# An Open Subset of A Scheme Is a Scheme

Recently I saw that an open subset of an affine scheme need not be affine. (See here for details). This led me to the following train of thought:

“Take an open subset U of a scheme X. Every point x of U has an affine neighborhood, taking the intersection of U with these neighborhoods shows that this is a scheme.”

But this is not true because the intersection of U and an affine neighborhood need not be affine, as the above link implies. Throughout the following, the main goal is to reassure myself that an open subset of a scheme is a scheme.

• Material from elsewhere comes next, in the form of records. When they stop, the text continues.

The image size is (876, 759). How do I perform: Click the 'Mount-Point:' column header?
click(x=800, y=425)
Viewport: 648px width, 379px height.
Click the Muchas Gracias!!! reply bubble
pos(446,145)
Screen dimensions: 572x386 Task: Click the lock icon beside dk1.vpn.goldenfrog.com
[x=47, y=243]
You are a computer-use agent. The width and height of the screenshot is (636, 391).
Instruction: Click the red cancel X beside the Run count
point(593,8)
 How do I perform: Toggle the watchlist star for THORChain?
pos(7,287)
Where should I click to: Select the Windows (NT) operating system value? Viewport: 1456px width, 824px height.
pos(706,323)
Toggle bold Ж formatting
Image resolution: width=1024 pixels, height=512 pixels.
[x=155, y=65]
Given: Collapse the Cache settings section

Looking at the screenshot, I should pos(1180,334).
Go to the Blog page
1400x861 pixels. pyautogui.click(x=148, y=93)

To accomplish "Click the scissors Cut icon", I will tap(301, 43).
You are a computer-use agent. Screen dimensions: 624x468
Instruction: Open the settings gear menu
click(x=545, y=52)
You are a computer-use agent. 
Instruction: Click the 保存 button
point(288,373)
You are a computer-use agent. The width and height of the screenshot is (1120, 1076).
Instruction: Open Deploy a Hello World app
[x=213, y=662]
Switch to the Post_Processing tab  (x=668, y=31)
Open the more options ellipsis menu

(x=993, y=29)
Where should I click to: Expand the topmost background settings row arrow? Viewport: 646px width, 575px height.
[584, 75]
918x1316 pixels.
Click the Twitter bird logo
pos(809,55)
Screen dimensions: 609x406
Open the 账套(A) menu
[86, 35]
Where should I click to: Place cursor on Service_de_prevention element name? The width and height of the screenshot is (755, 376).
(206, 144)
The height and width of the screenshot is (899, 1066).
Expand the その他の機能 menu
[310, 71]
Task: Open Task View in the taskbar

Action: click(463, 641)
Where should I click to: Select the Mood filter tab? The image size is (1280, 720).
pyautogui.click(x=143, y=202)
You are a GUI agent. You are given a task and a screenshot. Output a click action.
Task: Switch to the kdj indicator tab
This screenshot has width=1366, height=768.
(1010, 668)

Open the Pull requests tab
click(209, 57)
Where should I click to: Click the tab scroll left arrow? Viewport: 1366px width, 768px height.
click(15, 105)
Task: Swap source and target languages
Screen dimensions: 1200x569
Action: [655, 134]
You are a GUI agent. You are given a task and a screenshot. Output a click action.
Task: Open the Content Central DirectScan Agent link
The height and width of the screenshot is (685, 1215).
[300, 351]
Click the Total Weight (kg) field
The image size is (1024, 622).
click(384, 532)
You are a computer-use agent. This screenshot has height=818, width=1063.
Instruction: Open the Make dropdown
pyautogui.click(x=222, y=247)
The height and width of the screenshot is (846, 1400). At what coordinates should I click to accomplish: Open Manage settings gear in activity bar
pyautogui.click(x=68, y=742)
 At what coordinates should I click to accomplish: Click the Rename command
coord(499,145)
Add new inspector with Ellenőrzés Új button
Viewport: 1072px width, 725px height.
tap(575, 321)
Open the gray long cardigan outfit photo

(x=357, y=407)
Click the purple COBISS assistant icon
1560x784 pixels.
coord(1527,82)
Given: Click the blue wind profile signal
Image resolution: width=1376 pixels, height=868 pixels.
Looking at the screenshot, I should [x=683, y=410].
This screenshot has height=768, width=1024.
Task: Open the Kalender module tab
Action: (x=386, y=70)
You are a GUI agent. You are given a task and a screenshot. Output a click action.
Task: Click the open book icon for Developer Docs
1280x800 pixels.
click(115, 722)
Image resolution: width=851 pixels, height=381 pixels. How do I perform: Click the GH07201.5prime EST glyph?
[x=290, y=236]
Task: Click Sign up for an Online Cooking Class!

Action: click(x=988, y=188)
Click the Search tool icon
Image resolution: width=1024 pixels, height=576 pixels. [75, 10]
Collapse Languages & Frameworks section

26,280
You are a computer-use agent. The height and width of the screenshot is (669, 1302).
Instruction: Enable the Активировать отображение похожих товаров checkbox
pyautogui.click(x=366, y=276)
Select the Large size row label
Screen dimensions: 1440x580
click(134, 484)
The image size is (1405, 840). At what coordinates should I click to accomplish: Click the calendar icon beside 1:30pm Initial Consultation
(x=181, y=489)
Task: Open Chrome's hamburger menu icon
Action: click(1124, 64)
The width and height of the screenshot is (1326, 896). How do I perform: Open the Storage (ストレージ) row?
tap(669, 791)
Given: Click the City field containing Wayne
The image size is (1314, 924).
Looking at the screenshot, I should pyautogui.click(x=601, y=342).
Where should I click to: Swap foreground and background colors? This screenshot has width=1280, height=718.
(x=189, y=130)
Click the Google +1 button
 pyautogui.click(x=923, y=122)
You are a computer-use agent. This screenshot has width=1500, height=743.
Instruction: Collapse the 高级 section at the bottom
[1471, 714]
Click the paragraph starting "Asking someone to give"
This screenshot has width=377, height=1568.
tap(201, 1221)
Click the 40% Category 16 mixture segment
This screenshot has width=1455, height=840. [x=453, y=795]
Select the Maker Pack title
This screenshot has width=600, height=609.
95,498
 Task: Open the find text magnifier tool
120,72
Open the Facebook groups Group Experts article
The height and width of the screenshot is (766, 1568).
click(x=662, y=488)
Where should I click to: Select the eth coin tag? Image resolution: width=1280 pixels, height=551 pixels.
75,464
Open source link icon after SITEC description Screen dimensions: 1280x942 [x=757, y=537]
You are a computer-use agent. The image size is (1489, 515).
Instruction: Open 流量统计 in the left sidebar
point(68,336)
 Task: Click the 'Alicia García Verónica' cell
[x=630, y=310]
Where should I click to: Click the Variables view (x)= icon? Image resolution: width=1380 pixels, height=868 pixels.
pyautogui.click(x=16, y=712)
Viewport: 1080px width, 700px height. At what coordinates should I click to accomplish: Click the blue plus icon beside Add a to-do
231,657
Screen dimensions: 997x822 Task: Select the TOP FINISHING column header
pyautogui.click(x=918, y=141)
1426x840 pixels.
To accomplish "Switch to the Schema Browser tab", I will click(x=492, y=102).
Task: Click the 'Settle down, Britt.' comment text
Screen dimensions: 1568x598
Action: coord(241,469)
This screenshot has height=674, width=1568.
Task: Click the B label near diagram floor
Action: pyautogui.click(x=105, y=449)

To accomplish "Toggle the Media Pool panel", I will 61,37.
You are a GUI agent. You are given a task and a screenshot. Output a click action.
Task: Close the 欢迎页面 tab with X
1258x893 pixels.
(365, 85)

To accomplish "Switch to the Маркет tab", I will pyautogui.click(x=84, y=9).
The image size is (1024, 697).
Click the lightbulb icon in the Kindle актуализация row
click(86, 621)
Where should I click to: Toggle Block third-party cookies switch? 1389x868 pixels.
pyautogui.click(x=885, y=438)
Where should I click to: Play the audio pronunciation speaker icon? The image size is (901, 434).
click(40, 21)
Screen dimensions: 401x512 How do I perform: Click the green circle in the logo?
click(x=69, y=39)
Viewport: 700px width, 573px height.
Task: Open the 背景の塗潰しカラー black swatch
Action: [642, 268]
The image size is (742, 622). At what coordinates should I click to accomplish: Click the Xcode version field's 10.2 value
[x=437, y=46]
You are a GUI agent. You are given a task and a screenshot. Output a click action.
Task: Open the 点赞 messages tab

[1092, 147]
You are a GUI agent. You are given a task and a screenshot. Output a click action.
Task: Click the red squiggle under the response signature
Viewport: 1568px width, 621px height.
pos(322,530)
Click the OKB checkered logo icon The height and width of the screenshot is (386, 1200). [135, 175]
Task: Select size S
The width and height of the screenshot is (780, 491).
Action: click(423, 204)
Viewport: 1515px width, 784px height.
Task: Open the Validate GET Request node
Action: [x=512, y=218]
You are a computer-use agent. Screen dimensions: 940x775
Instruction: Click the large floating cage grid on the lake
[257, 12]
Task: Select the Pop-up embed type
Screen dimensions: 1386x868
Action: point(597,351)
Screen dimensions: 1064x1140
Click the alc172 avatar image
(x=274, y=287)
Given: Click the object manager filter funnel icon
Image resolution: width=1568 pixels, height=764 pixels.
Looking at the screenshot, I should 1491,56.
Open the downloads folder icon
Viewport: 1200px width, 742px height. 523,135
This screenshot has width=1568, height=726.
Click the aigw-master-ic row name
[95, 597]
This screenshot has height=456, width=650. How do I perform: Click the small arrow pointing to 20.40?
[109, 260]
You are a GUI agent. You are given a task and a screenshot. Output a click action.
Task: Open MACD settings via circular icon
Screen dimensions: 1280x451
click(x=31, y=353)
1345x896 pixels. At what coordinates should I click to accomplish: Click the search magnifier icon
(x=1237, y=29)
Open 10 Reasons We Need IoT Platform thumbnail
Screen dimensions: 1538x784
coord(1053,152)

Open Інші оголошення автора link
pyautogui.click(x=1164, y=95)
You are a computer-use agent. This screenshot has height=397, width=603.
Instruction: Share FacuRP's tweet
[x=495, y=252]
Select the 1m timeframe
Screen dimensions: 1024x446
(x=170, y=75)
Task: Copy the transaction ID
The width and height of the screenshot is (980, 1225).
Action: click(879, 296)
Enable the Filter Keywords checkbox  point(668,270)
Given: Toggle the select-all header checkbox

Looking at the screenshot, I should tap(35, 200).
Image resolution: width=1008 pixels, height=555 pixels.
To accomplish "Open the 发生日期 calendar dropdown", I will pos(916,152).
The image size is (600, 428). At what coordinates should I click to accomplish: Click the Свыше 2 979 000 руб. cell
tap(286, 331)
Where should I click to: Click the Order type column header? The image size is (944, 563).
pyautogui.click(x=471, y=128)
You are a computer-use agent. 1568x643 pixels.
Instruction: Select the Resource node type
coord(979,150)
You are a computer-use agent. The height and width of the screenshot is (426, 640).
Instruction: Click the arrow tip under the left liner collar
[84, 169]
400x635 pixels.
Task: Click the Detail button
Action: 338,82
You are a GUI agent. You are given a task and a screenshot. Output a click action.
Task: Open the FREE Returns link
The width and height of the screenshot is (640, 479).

So why is an open subset of a scheme a scheme? First off, we have that if $U\subset X$ is an open subset, then $(U,\mathcal{O}|_U)$ is a locally ringed topological space. This is just because the restriction sheaf has identical stalks to those of its image in $X$.

Now we will follow the above train of thought. Every point $x\in U$ has an affine neighborhood $A_x$. Taking the intersection $A_x\cap U$ gives an open subset of $A_x$. Since this is an open subset of an affine scheme, we may regard it as the union of principal open subsets $\bigcup_i D(f_i)$ where the index is essentially arbitrary, but each $f_i\in A_x$, so maybe it would be nicer to use the index $f_{x,i}$.

Anyways, we do have that the set $D(f_{x,i})$ is affine. (In fact, if $R_x$ is the ring associated to $A_x$ then the affine structure is given by the localization $(R_x)_{f_{x,i}}$; alas our indices are disadvantageous now. Depending on where you learn this from, this could be from definition as in Liu’s book or a theorem as in Hartshorne).

Finally, we have $U=\bigcup_{i,x} D(f_{x.i})$ and as these are just restrictions of the structure sheaf of $X$, we have that $U$ can be covered by affine neighborhoods which proves an open subset of a scheme is a scheme.